Let's assume we're talking a billion ton asteroid, just for round numbers.
So, escape speed, billion tons...impact energy is on the order of 40 gigatons of TNT.
So, which desert area will we use for safety?
"I do not agree with what you say, but I will defend to the death your right to say it"
What was cancelled to make room for the asteroid mission was the Mars mission. Why? Well, the administration says that the asteroids are closer. I Am Not a Scientist (IANAS), but through careful and methodical research I've determined that the moon is still closer. And it likely has minerals, has some gravity to help with biological issues like muscle atrophy, etc.

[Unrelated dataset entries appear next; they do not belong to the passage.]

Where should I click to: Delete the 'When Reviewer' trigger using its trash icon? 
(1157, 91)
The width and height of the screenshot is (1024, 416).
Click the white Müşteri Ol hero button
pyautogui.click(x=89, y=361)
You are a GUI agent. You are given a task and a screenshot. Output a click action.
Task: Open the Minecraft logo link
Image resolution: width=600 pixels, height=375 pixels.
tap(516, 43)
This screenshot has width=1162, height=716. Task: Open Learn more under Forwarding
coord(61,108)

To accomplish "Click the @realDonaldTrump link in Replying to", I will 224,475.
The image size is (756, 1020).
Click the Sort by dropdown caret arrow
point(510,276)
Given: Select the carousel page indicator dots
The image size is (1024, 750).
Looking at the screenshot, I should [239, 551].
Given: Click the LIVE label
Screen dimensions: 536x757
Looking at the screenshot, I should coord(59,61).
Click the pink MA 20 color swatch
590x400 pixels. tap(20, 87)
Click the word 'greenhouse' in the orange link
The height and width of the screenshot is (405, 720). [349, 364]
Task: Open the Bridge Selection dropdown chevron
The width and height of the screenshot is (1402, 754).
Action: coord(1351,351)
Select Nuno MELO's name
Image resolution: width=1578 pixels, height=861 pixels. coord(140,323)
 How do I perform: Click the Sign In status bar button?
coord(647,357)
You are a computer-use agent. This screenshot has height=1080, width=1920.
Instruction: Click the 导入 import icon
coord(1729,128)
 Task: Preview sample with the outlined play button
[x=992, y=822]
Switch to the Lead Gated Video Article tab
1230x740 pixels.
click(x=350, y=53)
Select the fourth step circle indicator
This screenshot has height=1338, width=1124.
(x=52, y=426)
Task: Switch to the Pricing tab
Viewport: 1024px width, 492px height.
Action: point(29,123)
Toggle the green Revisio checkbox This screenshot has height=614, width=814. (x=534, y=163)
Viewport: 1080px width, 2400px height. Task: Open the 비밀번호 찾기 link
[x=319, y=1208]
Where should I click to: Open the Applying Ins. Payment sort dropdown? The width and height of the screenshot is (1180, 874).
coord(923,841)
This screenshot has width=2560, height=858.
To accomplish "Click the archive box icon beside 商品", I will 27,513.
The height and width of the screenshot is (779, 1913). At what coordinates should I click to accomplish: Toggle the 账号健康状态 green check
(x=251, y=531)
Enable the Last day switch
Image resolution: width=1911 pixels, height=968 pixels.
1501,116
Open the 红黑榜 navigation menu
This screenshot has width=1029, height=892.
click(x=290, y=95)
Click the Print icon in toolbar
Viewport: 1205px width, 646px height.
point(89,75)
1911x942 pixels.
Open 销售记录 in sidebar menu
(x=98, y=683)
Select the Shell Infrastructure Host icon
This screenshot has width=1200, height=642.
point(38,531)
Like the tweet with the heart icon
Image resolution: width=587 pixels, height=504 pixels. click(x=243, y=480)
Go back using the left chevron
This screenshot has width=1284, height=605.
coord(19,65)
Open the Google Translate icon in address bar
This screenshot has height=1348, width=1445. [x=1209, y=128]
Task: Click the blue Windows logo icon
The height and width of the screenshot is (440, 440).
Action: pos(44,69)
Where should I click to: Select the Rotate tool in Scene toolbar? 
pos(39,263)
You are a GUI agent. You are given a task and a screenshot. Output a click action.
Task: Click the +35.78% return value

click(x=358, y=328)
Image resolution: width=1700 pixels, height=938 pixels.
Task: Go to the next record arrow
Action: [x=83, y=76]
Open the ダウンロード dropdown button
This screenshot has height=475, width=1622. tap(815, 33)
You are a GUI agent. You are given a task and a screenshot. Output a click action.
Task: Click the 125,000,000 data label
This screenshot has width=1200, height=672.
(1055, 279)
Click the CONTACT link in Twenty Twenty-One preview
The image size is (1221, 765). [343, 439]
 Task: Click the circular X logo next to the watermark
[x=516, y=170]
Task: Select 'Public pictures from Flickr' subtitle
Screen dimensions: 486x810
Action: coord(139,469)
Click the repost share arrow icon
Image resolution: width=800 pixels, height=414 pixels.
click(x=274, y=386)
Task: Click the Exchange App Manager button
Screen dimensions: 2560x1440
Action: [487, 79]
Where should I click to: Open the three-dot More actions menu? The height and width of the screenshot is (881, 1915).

Oh, and we've already gone there with 1960's technology, so it's a pretty close bet we could do it again.
The current big problem is getting mass to (or out of) orbit. If you want to pretend the government's best role is things like infrastructure, they should fund private companies to develop heavy rockets for lift, space factories for building space-launched rockets, or a space habitat that isn't in low Earth orbit.
My suspicion is the asteroid mission was selected because failure (or future cancellation) will be hardly noticed. However, everyone would certainly notice a habitat on Mars or the moon that we no longer use. The saying goes "If we can send a man to the moon" not "If we can rendezvous with an asteroid!"
Finally, there are no intermediate goals in the strategy. Just "get there." What we don't need is NASA to wander about for years developing "stuff" with no progress. We've already seen that for too many decades.